Strengthened algorithmic problem-solving with solid communication—clear code, clear analysis, clear delivery.

Learning Outcomes

  • Algorithm Design & Analysis: Designed solutions (divide-and-conquer, greedy); analysed complexity with Big-O.
  • Data Structures: Worked with lists, stacks, queues, heaps, trees, hash tables, graphs and their trade-offs.
  • Recursive Programming: Wrote recursive procedures over structural data.
  • Core Algorithms: Implemented sorting, tree traversals, graph traversals.
  • Performance Evaluation: Used mathematical reasoning to evaluate efficiency and suitability.
  • Professional Communication: Explained ideas to technical / non-technical audiences in oral & written forms.

Takeaways

This course turned out to be one of the most challenging parts of my computer science journey. From recursion, trees, heaps, and graphs to algorithmic strategies like divide-and-conquer and greedy methods, the workload was heavy and the concepts required constant precision.
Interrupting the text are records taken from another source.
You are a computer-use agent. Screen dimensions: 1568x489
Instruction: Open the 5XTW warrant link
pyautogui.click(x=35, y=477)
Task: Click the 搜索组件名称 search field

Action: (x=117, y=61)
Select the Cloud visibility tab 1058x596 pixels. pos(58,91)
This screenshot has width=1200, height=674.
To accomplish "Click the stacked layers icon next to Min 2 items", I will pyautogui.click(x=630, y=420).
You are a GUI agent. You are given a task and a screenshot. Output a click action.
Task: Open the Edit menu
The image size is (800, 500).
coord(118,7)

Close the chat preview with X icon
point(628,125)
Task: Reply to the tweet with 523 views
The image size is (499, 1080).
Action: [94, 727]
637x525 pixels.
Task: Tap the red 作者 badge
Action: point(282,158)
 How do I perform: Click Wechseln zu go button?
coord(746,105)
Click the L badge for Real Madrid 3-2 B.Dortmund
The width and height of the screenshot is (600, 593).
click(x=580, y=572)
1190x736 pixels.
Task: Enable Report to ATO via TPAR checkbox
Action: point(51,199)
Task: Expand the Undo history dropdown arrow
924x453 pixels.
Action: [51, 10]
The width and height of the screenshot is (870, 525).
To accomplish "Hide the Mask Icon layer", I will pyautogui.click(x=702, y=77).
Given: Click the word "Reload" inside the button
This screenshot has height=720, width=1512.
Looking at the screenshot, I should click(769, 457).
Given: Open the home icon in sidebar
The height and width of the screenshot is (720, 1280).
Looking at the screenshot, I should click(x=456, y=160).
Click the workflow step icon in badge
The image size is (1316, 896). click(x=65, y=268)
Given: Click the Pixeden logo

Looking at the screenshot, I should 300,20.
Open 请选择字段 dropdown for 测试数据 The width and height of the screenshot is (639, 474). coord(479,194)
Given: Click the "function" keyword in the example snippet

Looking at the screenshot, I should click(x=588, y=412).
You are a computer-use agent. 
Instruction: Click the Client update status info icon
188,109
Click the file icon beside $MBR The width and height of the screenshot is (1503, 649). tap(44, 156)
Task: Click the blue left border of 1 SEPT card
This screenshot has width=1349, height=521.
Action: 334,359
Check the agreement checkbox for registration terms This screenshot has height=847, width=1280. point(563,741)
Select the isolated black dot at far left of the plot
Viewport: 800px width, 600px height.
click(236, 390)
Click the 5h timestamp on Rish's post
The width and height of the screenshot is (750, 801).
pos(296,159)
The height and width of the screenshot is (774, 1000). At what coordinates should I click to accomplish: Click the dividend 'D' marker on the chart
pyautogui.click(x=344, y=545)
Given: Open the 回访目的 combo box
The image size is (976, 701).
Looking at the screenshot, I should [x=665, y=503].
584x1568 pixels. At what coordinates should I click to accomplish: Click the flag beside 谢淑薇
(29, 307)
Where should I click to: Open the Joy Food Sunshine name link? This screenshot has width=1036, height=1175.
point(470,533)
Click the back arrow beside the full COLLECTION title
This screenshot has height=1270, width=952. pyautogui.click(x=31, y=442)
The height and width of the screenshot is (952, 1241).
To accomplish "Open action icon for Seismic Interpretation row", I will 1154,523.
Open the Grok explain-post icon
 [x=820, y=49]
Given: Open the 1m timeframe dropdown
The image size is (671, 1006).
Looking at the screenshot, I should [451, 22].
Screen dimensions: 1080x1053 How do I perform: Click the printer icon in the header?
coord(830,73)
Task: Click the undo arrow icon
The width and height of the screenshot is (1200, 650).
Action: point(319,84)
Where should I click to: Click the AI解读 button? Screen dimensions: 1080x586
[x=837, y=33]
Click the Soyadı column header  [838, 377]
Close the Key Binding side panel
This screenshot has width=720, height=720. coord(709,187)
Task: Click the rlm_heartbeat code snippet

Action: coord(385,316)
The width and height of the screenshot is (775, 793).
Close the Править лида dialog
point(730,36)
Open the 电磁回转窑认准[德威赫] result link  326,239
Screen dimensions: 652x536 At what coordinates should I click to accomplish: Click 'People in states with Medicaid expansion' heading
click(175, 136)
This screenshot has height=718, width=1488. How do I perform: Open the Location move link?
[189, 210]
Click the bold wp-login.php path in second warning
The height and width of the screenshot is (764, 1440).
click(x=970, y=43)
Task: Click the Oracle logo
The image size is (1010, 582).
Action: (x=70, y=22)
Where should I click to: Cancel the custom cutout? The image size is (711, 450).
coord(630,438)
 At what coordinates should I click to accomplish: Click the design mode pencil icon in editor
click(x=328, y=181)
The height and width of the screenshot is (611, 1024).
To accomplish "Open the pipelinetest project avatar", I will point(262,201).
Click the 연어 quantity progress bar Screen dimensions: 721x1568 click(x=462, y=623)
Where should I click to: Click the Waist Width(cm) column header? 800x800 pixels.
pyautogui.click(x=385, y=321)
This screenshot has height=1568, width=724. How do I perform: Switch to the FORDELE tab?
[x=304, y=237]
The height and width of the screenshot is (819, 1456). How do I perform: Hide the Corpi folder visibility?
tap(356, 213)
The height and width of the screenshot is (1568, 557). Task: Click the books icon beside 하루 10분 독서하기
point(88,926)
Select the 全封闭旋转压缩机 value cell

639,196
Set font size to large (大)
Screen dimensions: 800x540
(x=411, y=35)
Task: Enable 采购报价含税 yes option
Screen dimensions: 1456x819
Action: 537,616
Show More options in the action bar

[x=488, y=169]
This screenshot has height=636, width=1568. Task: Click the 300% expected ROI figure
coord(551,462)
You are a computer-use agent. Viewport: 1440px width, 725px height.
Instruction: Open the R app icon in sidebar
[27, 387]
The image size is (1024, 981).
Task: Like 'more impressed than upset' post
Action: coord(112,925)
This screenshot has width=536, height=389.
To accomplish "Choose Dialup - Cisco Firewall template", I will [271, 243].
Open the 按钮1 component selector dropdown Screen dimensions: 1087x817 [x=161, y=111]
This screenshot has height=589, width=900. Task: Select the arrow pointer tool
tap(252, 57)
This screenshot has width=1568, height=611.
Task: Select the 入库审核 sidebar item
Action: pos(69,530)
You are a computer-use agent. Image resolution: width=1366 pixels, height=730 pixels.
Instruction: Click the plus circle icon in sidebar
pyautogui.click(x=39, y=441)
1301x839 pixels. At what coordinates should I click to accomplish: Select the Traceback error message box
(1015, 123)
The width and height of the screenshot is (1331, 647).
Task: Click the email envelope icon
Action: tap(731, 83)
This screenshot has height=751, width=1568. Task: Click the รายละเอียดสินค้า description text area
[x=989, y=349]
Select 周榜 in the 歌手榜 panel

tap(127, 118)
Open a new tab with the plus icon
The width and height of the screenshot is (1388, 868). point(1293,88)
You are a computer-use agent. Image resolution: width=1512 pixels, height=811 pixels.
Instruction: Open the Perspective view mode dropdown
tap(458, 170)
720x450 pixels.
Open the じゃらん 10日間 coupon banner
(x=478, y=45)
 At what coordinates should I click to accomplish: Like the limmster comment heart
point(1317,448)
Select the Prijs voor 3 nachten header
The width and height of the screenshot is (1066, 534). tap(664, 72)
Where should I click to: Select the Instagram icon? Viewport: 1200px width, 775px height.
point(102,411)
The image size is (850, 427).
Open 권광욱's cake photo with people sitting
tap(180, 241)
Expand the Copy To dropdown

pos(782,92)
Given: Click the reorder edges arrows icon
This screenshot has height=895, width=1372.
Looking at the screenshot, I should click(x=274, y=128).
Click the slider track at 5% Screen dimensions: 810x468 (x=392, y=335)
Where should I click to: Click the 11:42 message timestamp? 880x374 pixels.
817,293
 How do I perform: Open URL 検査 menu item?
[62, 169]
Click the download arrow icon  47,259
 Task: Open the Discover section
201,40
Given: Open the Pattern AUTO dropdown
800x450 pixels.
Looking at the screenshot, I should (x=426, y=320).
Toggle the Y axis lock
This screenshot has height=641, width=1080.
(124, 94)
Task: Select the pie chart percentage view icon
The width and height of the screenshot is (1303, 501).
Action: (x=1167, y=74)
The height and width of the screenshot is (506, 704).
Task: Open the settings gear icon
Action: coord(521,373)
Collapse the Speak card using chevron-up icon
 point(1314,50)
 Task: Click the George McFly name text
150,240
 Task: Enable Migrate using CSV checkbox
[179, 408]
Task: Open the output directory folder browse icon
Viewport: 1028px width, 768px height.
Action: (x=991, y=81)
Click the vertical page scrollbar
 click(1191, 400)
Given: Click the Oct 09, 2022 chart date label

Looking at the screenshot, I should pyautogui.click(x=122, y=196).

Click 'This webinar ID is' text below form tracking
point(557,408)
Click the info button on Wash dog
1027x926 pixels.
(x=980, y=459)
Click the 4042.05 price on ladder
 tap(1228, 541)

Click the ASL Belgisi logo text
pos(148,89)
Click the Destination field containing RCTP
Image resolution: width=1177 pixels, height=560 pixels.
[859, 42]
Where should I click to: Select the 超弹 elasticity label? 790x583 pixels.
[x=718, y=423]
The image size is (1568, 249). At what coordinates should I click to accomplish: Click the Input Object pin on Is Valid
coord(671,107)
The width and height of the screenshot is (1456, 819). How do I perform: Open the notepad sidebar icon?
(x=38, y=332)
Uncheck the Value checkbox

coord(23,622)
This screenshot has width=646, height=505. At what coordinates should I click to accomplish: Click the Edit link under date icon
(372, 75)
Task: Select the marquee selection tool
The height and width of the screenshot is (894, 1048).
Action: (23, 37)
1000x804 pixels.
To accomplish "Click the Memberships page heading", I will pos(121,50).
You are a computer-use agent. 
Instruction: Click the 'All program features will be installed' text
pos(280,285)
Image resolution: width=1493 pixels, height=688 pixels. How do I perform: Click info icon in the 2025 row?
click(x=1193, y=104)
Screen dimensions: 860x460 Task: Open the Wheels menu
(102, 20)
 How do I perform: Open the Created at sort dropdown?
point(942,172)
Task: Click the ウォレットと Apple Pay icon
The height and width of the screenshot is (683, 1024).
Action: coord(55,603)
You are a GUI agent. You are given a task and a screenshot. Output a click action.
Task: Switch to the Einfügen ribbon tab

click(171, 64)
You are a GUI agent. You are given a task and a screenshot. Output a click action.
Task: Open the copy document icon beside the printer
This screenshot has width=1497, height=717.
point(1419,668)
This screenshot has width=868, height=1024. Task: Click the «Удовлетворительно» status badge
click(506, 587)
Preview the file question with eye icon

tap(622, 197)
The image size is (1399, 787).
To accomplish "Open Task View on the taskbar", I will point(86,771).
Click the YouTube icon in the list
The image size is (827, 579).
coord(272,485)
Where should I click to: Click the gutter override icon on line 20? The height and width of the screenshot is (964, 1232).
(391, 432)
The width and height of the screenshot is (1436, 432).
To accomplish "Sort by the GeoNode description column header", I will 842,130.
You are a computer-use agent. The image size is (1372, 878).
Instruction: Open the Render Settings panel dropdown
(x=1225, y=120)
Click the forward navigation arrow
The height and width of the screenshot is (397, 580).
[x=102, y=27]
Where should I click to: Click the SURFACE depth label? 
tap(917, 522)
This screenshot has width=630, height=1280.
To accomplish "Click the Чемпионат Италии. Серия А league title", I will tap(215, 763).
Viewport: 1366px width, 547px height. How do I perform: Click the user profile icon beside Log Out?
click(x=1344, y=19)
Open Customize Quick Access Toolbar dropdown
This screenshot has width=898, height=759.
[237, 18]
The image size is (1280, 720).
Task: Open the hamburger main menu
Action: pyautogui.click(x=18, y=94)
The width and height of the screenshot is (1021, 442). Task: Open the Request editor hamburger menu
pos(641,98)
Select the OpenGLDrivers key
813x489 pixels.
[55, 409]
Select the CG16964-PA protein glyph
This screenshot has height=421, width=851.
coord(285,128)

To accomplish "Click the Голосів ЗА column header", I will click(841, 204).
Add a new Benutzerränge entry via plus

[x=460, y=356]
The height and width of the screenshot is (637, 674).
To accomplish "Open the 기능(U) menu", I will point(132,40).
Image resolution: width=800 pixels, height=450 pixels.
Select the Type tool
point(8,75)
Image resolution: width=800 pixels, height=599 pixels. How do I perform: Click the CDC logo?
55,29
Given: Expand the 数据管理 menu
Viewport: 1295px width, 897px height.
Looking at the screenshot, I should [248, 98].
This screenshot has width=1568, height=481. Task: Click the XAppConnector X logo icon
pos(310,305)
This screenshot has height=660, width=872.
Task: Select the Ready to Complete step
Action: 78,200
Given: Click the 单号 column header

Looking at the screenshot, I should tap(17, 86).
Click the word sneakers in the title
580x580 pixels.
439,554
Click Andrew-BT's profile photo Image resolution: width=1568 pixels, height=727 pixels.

I struggled with implementation details and efficiency analysis, and my final performance reflected the difficulty I had in mastering these techniques. Still, the experience was formative: I learned to be patient with abstract reasoning, to recognize the cost of algorithmic choices, and—importantly—to realize that I may not thrive in pure algorithm design. Instead, the struggle helped me clarify that my strengths and interests lie more in applying computational tools and systems to solve higher-level problems. In hindsight, even the difficulty itself became a takeaway: it shaped my awareness of where I add the most value as a learner and practitioner.